Priorisierte Dateien sind Datenobjekte, die aufgrund ihrer Sensitivität, ihrer kritischen Funktion für den Geschäftsbetrieb oder ihrer regulatorischen Klassifizierung eine erhöhte Schutzstufe innerhalb der IT-Infrastruktur erhalten. Diese Dateien unterliegen strengeren Zugriffskontrollen, obligatorischer Verschlüsselung und häufigeren Backup-Intervallen als allgemeine Daten.
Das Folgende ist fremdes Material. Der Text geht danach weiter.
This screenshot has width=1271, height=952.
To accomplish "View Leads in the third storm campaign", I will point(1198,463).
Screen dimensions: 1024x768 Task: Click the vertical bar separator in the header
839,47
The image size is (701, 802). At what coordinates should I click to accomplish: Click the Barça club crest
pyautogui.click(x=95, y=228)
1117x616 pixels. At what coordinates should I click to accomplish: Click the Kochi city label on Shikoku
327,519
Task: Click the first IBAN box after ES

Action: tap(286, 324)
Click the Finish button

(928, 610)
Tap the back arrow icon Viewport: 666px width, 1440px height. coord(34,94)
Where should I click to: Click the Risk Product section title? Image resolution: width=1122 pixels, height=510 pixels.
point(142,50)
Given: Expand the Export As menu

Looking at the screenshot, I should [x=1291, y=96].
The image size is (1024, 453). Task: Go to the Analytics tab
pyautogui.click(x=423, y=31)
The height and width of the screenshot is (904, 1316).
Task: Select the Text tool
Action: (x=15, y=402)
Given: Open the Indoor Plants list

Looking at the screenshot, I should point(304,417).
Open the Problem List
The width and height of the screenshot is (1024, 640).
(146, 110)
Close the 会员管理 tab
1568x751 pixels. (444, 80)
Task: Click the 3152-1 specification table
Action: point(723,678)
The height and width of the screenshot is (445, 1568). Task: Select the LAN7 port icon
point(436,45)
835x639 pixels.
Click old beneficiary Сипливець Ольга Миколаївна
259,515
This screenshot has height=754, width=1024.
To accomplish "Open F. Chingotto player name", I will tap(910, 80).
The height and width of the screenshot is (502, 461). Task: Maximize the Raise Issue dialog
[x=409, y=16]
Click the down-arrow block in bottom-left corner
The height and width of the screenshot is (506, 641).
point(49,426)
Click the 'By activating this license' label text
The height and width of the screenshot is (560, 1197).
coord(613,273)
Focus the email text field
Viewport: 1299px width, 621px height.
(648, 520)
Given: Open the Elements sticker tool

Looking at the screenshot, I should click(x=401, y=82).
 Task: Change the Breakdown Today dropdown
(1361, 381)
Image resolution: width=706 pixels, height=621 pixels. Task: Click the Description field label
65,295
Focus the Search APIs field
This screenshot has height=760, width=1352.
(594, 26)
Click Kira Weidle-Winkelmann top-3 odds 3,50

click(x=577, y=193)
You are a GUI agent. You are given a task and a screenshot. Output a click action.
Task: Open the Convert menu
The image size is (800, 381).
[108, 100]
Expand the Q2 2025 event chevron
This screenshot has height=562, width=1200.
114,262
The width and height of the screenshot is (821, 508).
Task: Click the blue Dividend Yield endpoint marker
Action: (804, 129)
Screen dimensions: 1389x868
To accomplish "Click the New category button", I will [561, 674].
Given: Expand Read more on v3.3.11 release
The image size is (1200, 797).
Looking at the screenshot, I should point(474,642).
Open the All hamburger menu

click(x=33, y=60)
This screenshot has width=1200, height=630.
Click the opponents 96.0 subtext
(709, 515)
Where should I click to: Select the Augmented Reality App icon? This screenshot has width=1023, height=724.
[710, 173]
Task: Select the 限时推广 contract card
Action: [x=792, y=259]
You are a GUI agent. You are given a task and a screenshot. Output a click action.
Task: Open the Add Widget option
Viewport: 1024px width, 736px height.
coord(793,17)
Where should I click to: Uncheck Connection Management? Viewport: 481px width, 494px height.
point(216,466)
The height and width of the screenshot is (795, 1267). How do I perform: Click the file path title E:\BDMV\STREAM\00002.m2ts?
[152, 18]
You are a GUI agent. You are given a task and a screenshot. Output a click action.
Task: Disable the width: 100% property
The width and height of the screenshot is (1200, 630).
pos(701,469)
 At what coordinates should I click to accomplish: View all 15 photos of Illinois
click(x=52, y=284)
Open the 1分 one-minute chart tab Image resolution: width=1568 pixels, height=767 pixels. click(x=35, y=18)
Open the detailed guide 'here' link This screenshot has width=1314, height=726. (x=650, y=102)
Die Definition dieser Priorität ist ein zentraler Schritt in der Risikobewertung und der Ableitung adäquater Sicherheitsrichtlinien.
Klassifikation
Der Prozess der Zuweisung von Sensitivitätsstufen zu Daten, welche die erforderlichen Schutzanforderungen determinieren.
Zugriffskontrolle
Die Durchsetzung von Berechtigungsrichtlinien, welche festlegen, welche Benutzer oder Prozesse Lese-, Schreib- oder Ausführungsrechte auf diese spezifischen Datenobjekte besitzen.
Etymologie
Die Wortbildung kombiniert „Priorität“, die Vorrangstellung der Daten, mit „Datei“, dem digitalen Datenträger, der diesen Schutzstatus erhält.